TEXT SECTION:
A block is a "page" in Bitcoin's ledger. Every ~10 minutes, miners bundle a batch of pending transactions, seal them with a cryptographic stamp, and chain it to the previous page.

Once a block is in the chain, changing it would require redoing all the work for every block after it — practically impossible.

Block hash

A 64-character fingerprint of the entire block. It's calculated by hashing the block header (version, prev hash, merkle root, time, bits, nonce).

Bitcoin requires this hash to start with a certain number of zeros — that's what "mining" tries to achieve. The lower the target, the harder it is.

Mined at

The timestamp the miner attached to this block when they found the valid hash. Set by the miner — not perfectly accurate, but constrained: must be later than the median of the previous 11 blocks, and not more than 2 hours in the future.

Transactions in this block

The number of money transfers bundled into this block. The first transaction is always the coinbase — that's how the miner pays themselves new coins.

Blocks can hold up to ~4 MB of transaction data (since SegWit). On busy days that means thousands of transactions.

Block size & weight

Size: total bytes on disk for this block.

RAW DATA:
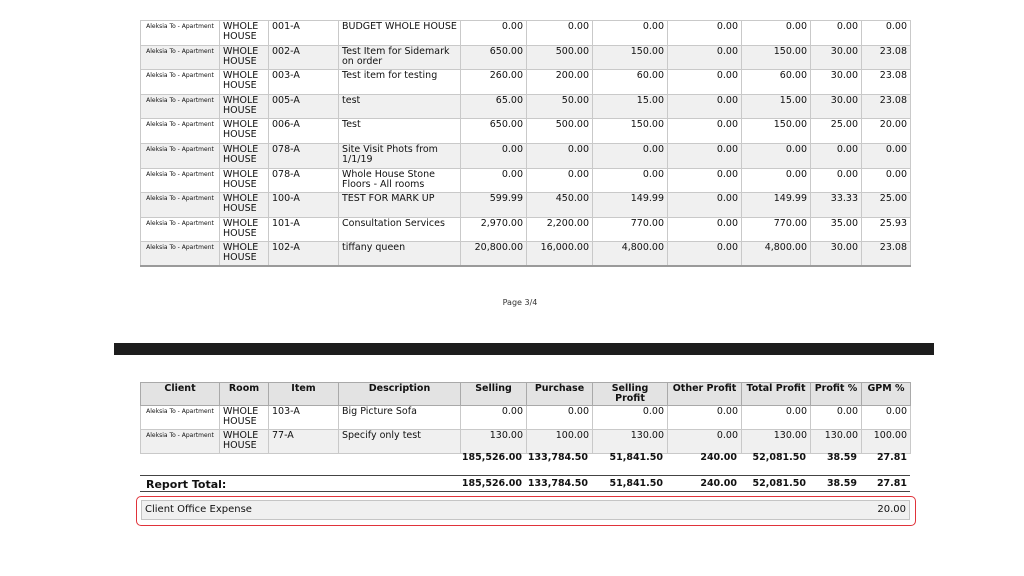 Image resolution: width=1024 pixels, height=576 pixels. Describe the element at coordinates (560, 180) in the screenshot. I see `row-purchase: 0.00` at that location.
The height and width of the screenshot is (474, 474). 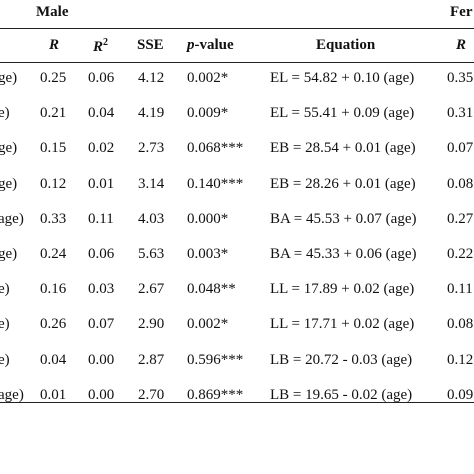 What do you see at coordinates (54, 45) in the screenshot?
I see `header-r: R` at bounding box center [54, 45].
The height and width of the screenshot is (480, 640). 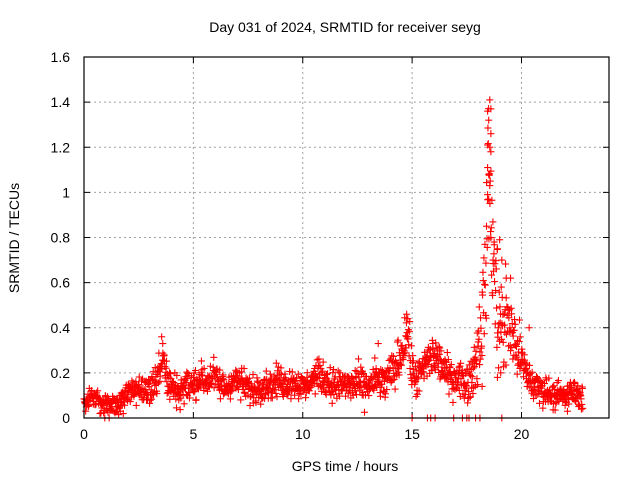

EXERCISE DETAILS:
Answer these from the Bitcoin block explainer:
(a) About how often do miners bundle pending transactions into a new block?
(b) What does Bitcoin require the block hash to start with?
(c) What is the first transaction in every block always called?

WRITTEN SOLUTION:
(a) About every 10 minutes.
(b) A certain number of zeros.
(c) The coinbase.